Recuerdo de igual forma tus historias sobre aventuras en las que te embarcabas, siempre con un bajo perfil. Como cuando te convertiste en uno de los fundadores del Instituto Libertad y Democracia, junto a Hernando de Soto, Mario Vargas Llosa, Micky Vega Alvear, Luis Enrique Tord, Enrique Chirinos Soto, Andrés Townsend, entre varios más, todos políticos o intelectuales de raza. Como el presidente José Luis Bustamante y Rivero, por citar otro ejemplo. Y desde ahí organizaban eventos con personajes notables, tales como Friedrich Von Hayek, Jean Francois Revel, Pedro Schwartz, Milton Friedman, Hugh Thomas, y así.

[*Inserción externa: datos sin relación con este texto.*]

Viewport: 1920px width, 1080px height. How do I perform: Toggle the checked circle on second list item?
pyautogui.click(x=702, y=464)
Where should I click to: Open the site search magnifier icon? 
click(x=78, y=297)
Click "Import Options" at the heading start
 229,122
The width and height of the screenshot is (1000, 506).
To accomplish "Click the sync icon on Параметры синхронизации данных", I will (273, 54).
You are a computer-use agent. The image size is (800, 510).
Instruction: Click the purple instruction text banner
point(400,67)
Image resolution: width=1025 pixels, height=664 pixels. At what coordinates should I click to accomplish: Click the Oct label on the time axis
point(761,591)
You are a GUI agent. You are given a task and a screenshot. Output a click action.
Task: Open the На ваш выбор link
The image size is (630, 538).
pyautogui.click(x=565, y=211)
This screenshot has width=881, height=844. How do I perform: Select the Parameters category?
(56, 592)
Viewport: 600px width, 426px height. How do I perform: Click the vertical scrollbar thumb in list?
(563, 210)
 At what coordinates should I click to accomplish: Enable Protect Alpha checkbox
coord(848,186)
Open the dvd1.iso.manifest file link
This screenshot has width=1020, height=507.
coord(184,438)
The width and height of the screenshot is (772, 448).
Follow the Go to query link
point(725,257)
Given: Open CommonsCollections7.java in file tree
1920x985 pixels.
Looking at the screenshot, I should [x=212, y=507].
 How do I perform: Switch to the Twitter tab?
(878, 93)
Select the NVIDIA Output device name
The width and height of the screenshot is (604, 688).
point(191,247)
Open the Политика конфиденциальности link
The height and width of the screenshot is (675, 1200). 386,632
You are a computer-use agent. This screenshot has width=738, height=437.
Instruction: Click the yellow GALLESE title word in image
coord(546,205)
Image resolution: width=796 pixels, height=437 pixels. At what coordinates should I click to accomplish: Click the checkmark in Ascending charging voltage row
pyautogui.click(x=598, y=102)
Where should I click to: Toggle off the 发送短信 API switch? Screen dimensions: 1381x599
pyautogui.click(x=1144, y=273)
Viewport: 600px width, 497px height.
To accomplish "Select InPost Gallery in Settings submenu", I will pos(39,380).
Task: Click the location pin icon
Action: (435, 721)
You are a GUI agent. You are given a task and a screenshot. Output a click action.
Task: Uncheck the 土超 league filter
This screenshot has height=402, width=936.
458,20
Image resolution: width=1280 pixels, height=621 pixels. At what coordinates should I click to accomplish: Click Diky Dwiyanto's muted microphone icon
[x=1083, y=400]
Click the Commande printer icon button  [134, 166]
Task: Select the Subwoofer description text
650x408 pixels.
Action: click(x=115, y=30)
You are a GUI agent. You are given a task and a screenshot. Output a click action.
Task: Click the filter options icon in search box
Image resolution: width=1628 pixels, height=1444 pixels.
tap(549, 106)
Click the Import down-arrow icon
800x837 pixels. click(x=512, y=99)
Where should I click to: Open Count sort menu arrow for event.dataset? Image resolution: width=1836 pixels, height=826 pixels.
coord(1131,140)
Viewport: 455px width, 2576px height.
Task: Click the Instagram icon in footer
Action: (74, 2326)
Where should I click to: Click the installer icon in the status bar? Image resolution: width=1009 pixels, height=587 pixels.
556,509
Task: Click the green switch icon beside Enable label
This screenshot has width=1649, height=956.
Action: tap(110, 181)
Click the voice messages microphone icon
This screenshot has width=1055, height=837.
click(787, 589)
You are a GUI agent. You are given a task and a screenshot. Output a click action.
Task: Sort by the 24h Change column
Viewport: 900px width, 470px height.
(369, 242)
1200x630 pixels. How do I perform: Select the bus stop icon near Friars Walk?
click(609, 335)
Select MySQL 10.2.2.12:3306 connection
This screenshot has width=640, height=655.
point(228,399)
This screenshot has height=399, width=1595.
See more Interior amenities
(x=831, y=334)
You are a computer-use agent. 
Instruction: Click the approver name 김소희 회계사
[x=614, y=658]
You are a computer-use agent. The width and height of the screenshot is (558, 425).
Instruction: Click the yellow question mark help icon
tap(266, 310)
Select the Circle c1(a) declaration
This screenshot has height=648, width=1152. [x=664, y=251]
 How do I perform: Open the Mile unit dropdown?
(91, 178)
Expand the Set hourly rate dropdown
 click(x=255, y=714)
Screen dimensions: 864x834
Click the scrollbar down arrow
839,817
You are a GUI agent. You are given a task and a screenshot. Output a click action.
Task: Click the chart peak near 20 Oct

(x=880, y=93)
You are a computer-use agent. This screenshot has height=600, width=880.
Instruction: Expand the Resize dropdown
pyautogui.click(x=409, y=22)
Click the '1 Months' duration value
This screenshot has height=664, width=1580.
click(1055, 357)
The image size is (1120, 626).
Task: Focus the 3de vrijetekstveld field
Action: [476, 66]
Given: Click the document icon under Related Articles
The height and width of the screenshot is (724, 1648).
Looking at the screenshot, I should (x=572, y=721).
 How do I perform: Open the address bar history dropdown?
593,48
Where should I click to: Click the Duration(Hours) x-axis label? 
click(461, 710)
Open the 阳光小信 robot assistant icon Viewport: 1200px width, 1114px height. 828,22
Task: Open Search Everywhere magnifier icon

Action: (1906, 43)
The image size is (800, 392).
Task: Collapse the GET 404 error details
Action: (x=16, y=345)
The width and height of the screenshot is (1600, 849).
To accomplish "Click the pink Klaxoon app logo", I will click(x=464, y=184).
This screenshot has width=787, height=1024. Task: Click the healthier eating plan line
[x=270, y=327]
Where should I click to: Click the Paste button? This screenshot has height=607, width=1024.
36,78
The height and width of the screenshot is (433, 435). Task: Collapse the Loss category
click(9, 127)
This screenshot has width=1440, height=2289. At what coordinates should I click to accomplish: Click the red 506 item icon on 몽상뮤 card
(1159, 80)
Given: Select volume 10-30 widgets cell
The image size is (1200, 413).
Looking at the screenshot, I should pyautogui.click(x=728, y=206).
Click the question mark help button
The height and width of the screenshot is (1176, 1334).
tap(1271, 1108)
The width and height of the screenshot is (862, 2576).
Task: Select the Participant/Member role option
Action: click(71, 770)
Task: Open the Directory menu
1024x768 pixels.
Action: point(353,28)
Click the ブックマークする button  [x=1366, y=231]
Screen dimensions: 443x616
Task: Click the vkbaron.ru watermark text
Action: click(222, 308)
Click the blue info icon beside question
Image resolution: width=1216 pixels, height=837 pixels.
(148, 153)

Recuerdo también la justificada ufanía de tu linaje y procedencia. Y lo orgulloso que te sentías de ser hijo de Benjamín Roca Muelle, un exitoso empresario agricultor que fue, para más señas, secretario y amigo de Bustamante y Rivero; y nieto de Benjamín Roca García, quien fue ministro de Agricultura durante el gobierno de Manuel Prado Ugarteche; y bisnieto de Pedro José Roca y Boloña. Recuerdo asimismo que, como parte de tu legado, poseías las cartas que Bustamante le escribió a tu padre desde el exilio, y que alguna editorial debería publicar por su valor histórico.
Bueno. Es verdad que, ocasionalmente, exhibías un carácter algo enmarañado, déjame agregar (sin mencionar tu terquedad, por cierto). Porque así como eras un amigo generoso e incondicional con los tuyos, de pronto podías saltar del amor al resentimiento. ¡Y eso pasaba en un tris! Pero, ojo, no es una queja. Ni una crítica. Solo un enunciado dicho con cariño, que conste.
Finalmente, mi querido Benjamín, no sé si estas confidencias le pueden interesar a alguien. Sé que me importan a mí. Y por eso las escribo. Porque necesitaba hacerlas. Pues ahora que te has ido me he quedado con un vacío con sabor a tristeza. Te voy a extrañar.